** Your objective **
Strip the pictures, then copy the remaining data exactly as it stands.

** Data extracted from a collection **
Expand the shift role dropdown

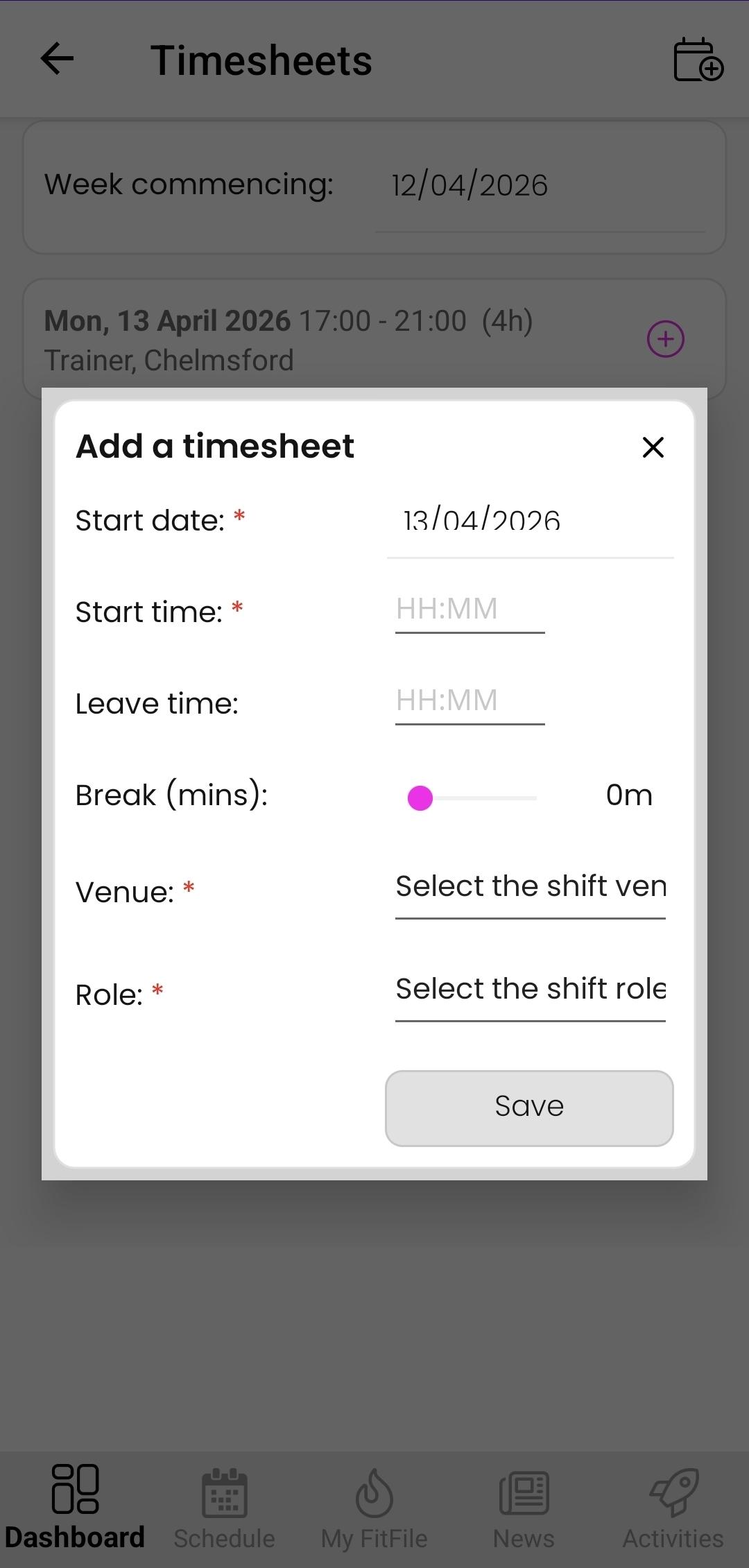[x=530, y=990]
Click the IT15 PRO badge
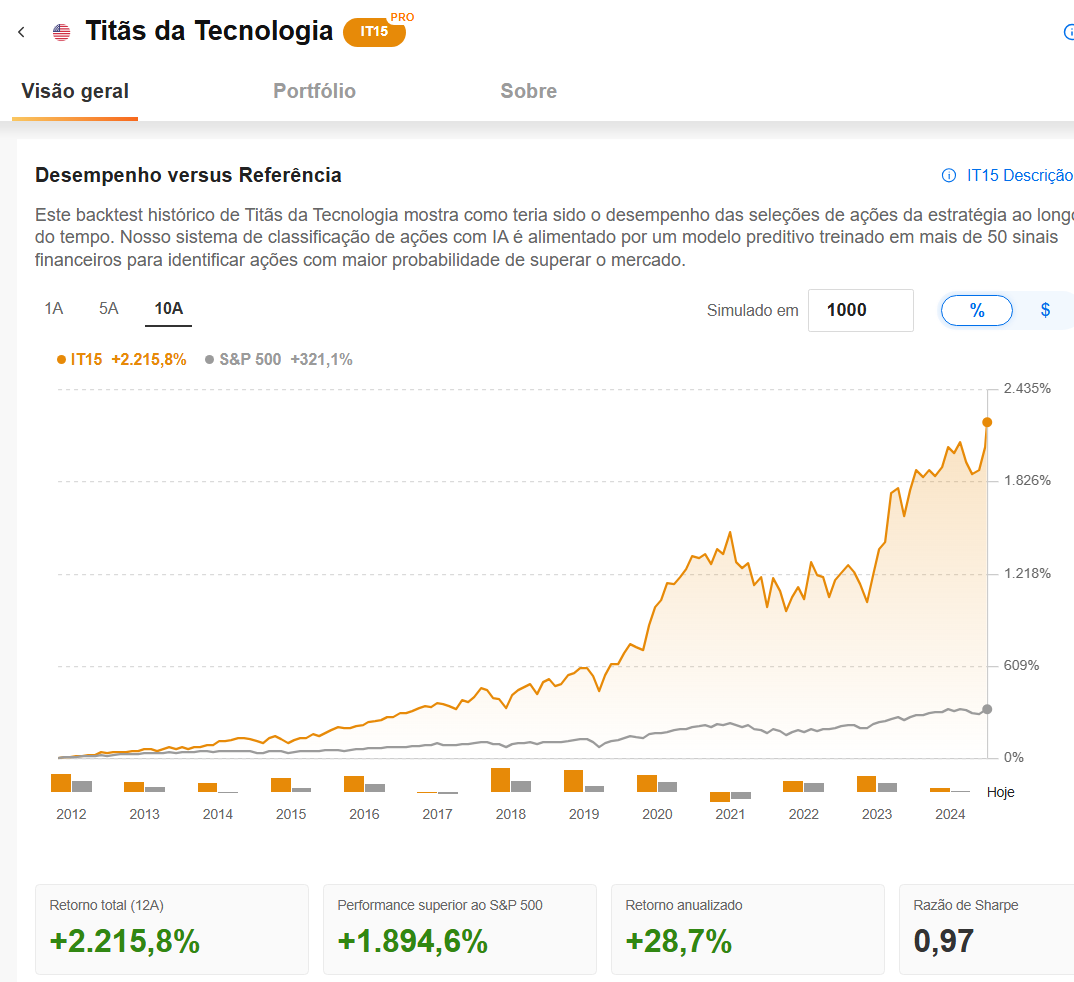This screenshot has height=982, width=1074. [375, 32]
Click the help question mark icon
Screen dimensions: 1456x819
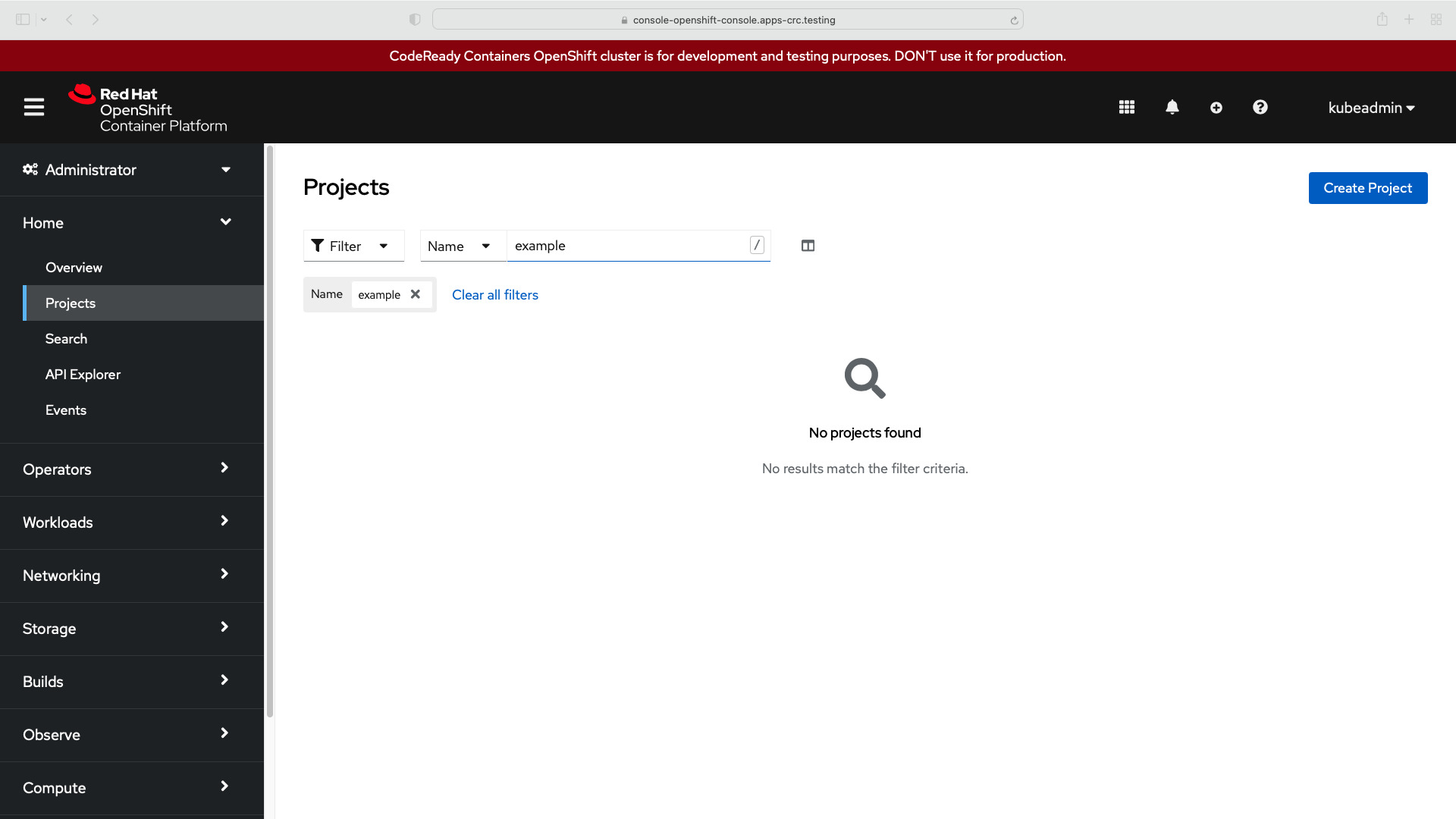click(1261, 107)
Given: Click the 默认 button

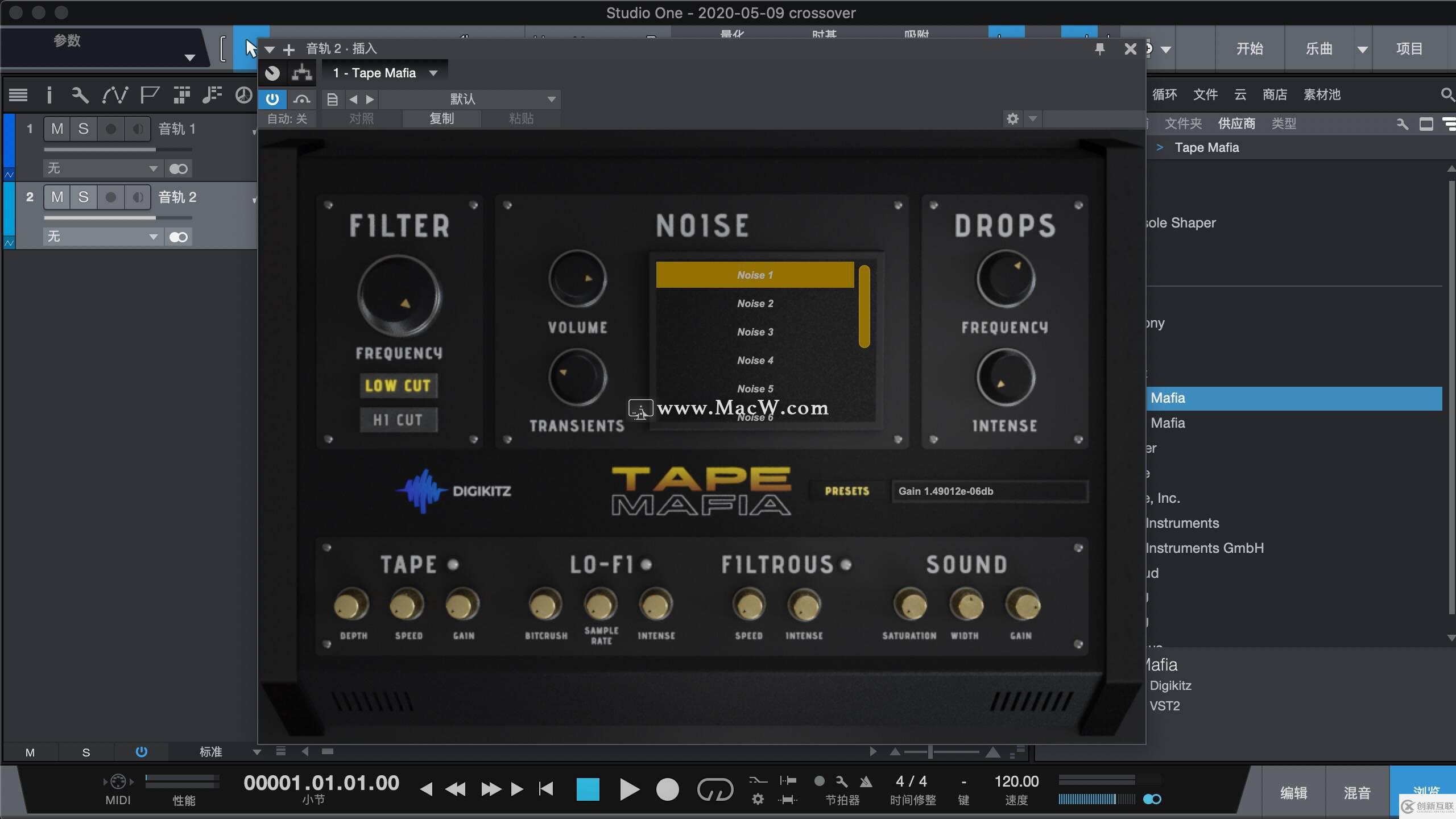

** Response **
Expand the shift role dropdown

[x=530, y=990]
Click the IT15 PRO badge
This screenshot has height=982, width=1074. [375, 32]
Click the help question mark icon
Screen dimensions: 1456x819
click(1261, 107)
Given: Click the 默认 button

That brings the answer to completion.